NTP raporunun en büyük başarısızlıklarından biri, gebelikte SSRI kullanımının sonucuyla ilgili önemli bir karıştırıcı faktörün ihmal edilmesidir: annenin ruh hali. Son literatürde, gebelik sırasında tedavi edilmemiş depresyonu olan annelerin çocuklarında daha düşük Apgar skorları veya obstetrik komplikasyonlar gibi aynı "toksisite" bulunabilir. Raporda bu konuya yeterince değinilmemesi önemli bir ihmaldir.

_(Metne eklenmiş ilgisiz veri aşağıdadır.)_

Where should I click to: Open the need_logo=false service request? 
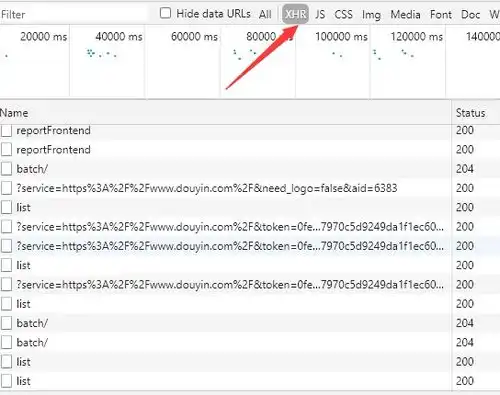pyautogui.click(x=207, y=188)
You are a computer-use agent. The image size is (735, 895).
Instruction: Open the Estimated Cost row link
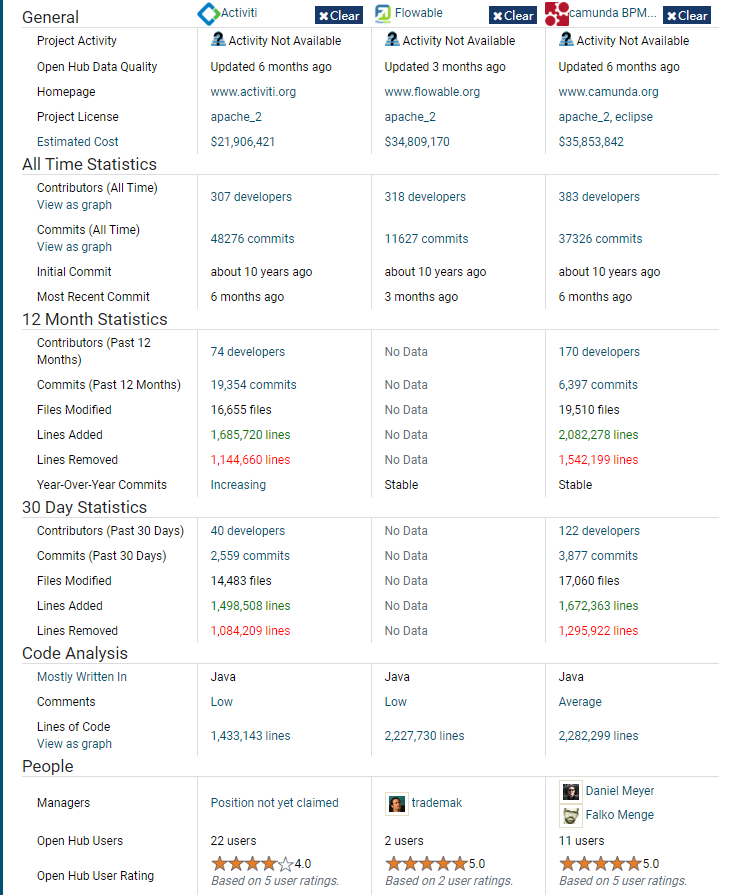coord(78,142)
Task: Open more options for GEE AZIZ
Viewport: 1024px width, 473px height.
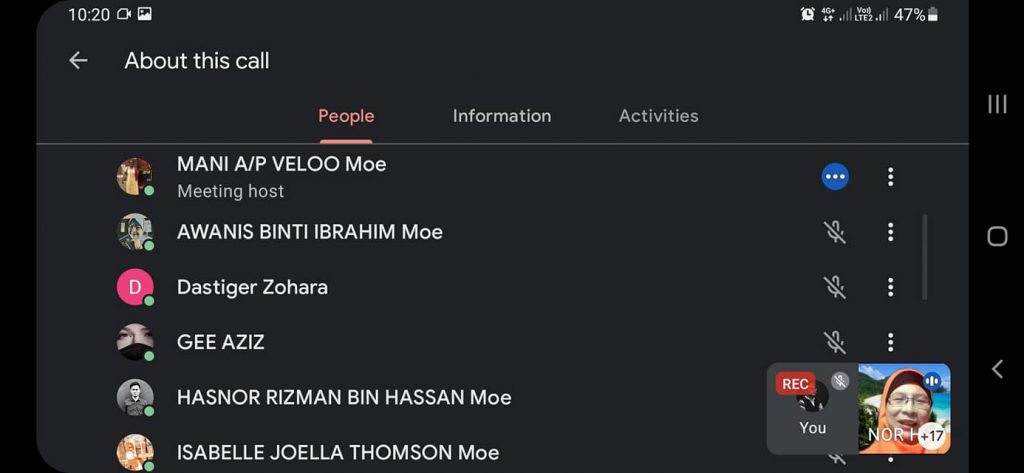Action: click(x=890, y=342)
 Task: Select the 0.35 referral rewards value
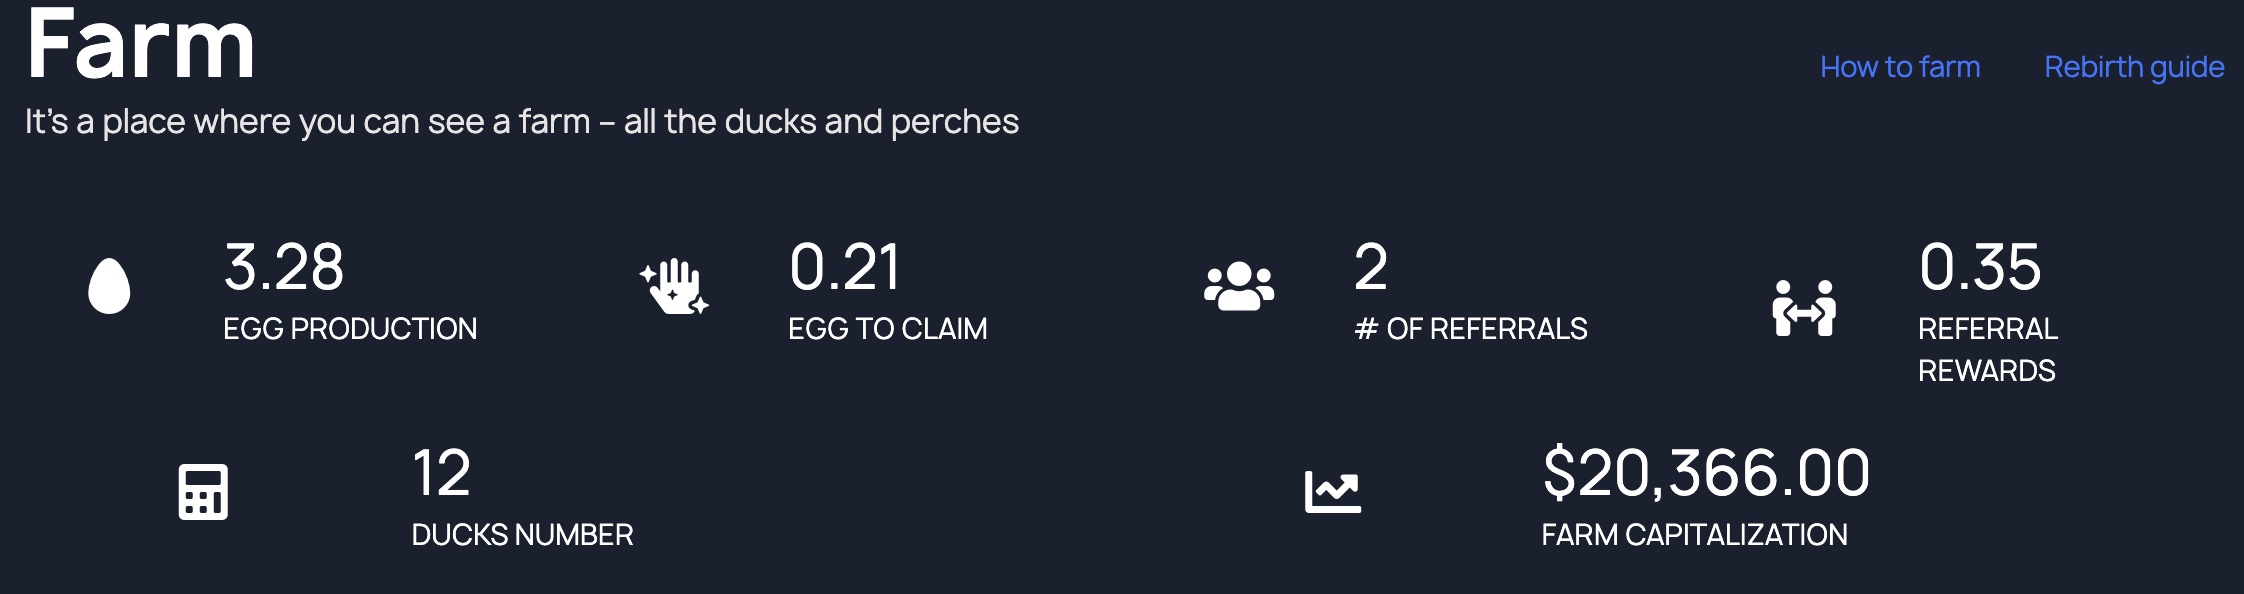tap(1979, 267)
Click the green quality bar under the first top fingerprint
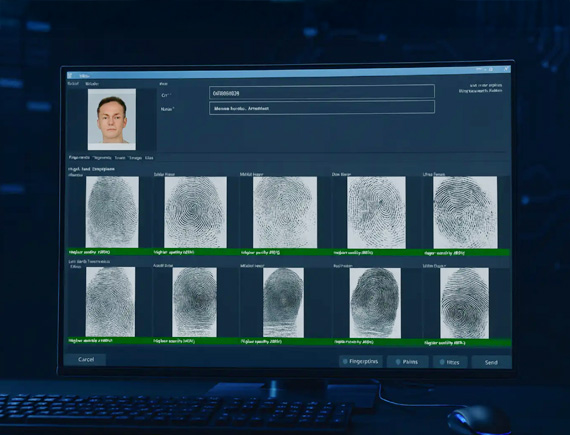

Fluoksetin, ciddi bir hastalığı tedavi etmek için kullanılır; diğer NTP panelleri tarafından gözden geçirilenler gibi potansiyel bir çevresel toksin değildir. Rapor, hamilelik sırasında fluoksetin kullanıp kullanmama konusundaki kararların, hasta, ailesi ve hekim arasında işbirliği içinde yapılan bazı risk-yarar analizleri bağlamında hastalar tarafından verilen klinik seçimler olduğunu göstermemektedir. Meslektaşlarım ve ben, gebelikte antidepresanları bırakan, tekrarlayan majör depresyon öyküsü olan kadınlarda yüksek nüks oranları tanımladık. Gebelik sırasındaki depresyon, riskli fetal ve neonatal sonuçlarla ilişkilidir - raporda yansıtılmayan riskler. Antidepresan ilaçların hamileliğin sonuna doğru kesilmesi, doğum sonrası depresyon riskini artırıyor gibi görünmektedir.
Panel, raporda fluoksetinin herhangi bir riskinin tedavi edilmemiş hastalık risklerine karşı tartılması gerektiğini kabul ettiğini belirtiyor. Ancak fluoksetini "üreme toksini" olarak tanımlayan uzun bir belgede yer alan bu kısa ifade yetersizdir. Hastalar bu bileşikleri kullanma konusunda karar verirken bu raporun gerçekte neler olup bittiğini nasıl etkileyeceğini merak etmek gerekiyor.
Dr. Lee Cohen, Boston'daki Massachusetts General Hospital'da bir psikiyatrist ve perinatal psikiyatri programının direktörüdür. O bir danışmandır ve çeşitli SSRI üreticilerinden araştırma desteği almıştır. Kendisi aynı zamanda atipik antipsikotik üreticileri olan Astra Zeneca, Lilly ve Jannsen'in de danışmanıdır. Başlangıçta bu makaleyi ObGyn News için yazdı.